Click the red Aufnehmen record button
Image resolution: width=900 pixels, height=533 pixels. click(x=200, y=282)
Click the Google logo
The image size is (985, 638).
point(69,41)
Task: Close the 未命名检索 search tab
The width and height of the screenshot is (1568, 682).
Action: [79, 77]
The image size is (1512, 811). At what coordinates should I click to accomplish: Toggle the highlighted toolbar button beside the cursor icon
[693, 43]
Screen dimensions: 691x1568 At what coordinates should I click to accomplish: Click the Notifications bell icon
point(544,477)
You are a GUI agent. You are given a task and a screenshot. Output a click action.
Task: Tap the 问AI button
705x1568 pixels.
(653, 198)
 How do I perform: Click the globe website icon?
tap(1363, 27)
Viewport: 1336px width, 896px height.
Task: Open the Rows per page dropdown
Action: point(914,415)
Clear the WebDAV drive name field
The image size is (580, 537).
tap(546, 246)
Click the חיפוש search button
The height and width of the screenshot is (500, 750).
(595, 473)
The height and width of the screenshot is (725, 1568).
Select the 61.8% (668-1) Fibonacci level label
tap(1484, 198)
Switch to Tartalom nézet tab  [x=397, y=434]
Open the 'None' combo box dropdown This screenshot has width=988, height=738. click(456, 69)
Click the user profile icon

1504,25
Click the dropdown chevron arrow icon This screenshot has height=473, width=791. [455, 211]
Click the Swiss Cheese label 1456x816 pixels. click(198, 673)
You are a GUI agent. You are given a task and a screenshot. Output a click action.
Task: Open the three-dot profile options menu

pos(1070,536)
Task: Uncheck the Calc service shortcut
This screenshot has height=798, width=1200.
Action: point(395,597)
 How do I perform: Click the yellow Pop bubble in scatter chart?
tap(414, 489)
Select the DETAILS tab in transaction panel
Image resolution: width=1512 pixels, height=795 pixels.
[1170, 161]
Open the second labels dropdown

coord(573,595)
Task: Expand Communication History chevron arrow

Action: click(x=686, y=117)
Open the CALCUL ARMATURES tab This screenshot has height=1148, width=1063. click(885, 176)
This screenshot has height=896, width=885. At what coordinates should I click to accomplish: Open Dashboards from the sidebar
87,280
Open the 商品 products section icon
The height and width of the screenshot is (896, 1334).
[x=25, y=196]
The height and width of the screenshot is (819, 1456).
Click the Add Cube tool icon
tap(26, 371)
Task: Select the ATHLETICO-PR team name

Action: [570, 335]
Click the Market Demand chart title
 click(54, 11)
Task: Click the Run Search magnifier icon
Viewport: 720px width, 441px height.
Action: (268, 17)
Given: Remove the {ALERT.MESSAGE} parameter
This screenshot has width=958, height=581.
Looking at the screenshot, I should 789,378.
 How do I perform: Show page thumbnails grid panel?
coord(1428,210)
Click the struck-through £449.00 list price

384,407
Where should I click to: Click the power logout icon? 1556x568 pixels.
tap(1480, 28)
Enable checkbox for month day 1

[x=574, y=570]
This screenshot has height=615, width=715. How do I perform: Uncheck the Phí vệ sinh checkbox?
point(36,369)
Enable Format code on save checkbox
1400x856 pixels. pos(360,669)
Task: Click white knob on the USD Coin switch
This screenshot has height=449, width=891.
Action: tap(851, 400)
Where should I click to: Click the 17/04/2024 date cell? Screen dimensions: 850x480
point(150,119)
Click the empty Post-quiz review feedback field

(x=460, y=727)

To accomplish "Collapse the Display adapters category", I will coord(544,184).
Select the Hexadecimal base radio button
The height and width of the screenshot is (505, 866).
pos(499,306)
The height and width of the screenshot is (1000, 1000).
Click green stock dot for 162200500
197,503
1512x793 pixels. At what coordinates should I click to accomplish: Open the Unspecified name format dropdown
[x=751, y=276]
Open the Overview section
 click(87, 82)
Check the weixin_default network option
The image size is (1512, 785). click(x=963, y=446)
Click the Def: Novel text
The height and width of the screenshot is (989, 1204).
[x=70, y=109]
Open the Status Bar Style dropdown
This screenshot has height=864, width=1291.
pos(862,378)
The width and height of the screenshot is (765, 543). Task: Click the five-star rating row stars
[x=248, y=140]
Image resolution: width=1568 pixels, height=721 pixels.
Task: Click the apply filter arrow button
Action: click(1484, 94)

* * *

Copy each of the lines above that contains the word "field". Match case exactly.

Clear the WebDAV drive name field
Click the empty Post-quiz review feedback field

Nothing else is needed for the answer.